Roberts published two books and was widely known by her pen name "Ida Glenwood." She was also sometimes called " The Sweet Singer" and "The Blind Bard of Michigan."

Roberts' first published poem appeared in the Philadelphia Inquirer, the editor, Mr. Harding, having reportedly accidentally seen it in her husband's office. She wrote many serials, stories and poems for the Detroit "Christian Herald" and other papers and periodicals. These included The Fatal Secret, or a Romance of Mackinac Island, Kate Wynans and the Forger's Daughter, Ma Belle Queen, The Mistress of Rosedale, Tangled Threads, Black France, and others.

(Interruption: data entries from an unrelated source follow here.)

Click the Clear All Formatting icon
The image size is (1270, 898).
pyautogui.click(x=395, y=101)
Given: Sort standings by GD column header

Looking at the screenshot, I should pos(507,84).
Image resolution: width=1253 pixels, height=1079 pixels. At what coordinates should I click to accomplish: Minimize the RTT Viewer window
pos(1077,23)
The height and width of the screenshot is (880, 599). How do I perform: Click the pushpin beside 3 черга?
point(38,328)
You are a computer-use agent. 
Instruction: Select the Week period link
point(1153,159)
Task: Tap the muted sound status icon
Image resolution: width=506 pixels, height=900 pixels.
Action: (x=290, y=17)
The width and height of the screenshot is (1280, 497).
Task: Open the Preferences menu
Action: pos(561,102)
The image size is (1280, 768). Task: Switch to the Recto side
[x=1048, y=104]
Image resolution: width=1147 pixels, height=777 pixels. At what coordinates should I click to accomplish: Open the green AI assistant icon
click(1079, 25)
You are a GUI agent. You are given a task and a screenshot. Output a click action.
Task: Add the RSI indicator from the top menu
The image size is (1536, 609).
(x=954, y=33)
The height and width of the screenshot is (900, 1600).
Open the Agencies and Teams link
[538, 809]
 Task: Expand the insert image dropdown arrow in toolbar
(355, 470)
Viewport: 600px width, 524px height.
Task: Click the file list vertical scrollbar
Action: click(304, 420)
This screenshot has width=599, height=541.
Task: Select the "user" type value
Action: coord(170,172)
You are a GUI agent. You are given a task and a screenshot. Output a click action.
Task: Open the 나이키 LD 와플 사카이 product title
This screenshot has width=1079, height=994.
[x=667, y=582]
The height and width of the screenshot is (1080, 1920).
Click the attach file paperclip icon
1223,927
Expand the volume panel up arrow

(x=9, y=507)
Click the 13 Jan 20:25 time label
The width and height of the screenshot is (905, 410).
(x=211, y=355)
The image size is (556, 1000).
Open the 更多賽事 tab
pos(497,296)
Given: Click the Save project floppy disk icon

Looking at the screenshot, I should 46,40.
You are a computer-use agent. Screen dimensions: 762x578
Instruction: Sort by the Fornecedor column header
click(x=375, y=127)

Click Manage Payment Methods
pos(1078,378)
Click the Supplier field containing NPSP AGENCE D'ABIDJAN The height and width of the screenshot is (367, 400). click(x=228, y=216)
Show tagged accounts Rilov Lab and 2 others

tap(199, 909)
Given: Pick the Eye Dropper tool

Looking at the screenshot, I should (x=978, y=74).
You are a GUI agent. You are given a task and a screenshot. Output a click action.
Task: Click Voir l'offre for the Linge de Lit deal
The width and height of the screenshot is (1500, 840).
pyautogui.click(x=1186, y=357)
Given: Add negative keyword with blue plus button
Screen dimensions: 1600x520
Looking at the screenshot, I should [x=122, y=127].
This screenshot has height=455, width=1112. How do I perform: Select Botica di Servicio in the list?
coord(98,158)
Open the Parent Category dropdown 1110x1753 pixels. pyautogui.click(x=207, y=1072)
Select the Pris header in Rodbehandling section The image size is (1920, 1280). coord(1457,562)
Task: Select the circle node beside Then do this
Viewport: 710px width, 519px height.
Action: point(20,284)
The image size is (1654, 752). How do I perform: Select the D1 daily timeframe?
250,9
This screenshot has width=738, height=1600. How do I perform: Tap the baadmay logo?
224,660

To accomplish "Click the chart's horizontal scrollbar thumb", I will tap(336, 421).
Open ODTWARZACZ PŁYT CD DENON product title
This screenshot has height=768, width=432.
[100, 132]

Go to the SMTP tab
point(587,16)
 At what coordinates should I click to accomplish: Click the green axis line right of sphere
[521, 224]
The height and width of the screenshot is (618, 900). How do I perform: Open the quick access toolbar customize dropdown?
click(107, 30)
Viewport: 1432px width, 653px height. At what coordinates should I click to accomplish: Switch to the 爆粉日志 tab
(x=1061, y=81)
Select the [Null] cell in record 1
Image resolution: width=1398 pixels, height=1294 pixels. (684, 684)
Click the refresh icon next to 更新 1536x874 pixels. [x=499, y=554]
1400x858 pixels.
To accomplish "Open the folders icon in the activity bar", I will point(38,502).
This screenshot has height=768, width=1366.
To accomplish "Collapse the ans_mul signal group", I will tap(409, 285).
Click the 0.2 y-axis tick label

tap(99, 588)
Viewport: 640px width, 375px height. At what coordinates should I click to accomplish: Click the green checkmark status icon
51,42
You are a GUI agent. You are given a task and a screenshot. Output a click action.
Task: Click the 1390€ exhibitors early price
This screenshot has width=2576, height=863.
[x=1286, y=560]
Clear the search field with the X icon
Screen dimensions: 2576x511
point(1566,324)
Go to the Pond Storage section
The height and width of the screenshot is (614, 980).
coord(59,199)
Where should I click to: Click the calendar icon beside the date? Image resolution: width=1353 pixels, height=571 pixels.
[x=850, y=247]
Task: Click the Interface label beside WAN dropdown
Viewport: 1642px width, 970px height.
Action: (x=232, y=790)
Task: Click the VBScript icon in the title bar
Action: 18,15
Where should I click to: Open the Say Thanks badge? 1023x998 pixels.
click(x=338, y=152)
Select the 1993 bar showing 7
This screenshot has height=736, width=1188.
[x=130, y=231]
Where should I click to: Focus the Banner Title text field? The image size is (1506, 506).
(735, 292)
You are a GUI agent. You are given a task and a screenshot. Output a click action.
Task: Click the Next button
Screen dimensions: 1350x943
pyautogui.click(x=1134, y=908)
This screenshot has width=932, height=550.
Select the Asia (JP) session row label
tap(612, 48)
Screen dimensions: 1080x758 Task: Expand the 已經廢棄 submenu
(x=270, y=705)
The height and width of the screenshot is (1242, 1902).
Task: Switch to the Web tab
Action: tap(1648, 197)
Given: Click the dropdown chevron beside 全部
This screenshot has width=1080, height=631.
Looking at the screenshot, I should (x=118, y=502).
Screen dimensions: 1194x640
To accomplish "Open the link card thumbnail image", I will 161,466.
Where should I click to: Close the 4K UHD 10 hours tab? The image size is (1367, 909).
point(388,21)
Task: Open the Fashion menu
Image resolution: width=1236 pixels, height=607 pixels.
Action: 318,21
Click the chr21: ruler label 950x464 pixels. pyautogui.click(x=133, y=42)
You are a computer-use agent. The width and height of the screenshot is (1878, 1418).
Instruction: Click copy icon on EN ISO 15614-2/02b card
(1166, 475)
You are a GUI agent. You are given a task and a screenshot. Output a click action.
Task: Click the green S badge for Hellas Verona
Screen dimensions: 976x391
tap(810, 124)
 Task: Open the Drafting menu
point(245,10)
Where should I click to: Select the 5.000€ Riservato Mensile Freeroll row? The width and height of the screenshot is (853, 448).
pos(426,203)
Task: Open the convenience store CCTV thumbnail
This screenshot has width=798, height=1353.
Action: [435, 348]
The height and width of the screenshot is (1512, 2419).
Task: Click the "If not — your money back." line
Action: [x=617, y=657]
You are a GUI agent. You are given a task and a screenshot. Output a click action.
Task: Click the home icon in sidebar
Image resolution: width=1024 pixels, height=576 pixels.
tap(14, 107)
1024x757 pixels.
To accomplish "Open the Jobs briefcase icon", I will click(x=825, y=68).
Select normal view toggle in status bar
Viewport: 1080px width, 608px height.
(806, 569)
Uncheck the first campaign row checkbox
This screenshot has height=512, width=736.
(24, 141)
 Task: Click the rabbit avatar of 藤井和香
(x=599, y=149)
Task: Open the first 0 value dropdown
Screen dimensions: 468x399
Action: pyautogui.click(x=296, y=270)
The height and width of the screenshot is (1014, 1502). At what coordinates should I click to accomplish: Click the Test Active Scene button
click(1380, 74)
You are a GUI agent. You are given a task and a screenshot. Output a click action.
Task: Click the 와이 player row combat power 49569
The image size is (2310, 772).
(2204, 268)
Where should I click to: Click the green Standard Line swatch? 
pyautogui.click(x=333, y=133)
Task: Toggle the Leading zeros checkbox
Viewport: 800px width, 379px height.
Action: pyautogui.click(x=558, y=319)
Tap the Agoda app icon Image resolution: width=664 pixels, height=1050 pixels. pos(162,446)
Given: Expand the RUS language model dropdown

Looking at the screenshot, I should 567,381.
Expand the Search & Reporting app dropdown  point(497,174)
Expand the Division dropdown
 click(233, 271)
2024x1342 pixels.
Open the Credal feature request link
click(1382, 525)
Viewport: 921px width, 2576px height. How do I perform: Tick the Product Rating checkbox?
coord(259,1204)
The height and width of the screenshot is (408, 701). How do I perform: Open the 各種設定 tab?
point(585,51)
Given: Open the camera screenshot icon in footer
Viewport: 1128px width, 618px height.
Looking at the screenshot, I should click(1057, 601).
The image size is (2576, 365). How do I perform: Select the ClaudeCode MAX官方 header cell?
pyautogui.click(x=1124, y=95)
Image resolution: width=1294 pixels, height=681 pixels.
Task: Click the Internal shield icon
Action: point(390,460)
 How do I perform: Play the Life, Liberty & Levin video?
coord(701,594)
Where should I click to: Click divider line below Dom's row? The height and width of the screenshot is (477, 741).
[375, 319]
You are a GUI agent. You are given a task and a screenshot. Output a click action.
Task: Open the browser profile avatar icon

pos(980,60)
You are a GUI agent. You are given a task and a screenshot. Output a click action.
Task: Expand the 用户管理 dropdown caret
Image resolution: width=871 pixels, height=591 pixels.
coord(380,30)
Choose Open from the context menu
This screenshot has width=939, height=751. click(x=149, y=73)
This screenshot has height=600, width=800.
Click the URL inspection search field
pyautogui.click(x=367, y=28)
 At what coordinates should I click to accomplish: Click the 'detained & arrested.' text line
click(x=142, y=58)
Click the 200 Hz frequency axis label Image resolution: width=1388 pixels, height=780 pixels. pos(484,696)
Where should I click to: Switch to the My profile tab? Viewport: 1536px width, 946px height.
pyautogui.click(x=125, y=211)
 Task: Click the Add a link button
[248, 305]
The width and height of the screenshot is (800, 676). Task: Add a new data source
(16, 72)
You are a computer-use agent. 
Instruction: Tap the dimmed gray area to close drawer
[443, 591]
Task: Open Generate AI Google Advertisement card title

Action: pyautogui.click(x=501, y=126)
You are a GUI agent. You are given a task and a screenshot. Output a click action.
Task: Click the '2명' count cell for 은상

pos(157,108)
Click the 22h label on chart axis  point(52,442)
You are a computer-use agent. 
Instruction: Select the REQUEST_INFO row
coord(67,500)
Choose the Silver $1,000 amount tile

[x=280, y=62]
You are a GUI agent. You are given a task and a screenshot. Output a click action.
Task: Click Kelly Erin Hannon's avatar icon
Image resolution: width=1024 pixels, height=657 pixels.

Roberts was also involved in the temperance movement, presiding at public meetings, lecturing and reciting original poems. Her short career as a platform speaker began with the recitation of a poem entitled Adolphus and Olivia, or a tale of Kansas. Her oratorical powers were unusual, and her remarkable memory enabled her to recite for 1.5 hours a poem of historical and tragic interest. Of this Gov. Reuben Fenton said, at its second rehearsal, "One must conclude, after listening to 'The Blind Bard of Michigan,' that if we would find the best and deepest poetical thoughts, we must look for them in the emanations from the imprisoned soul." For 20 years, Gorton lectured many times before large and enthusiastic audiences finally relinquishing her speaking engagements because of exhaustion.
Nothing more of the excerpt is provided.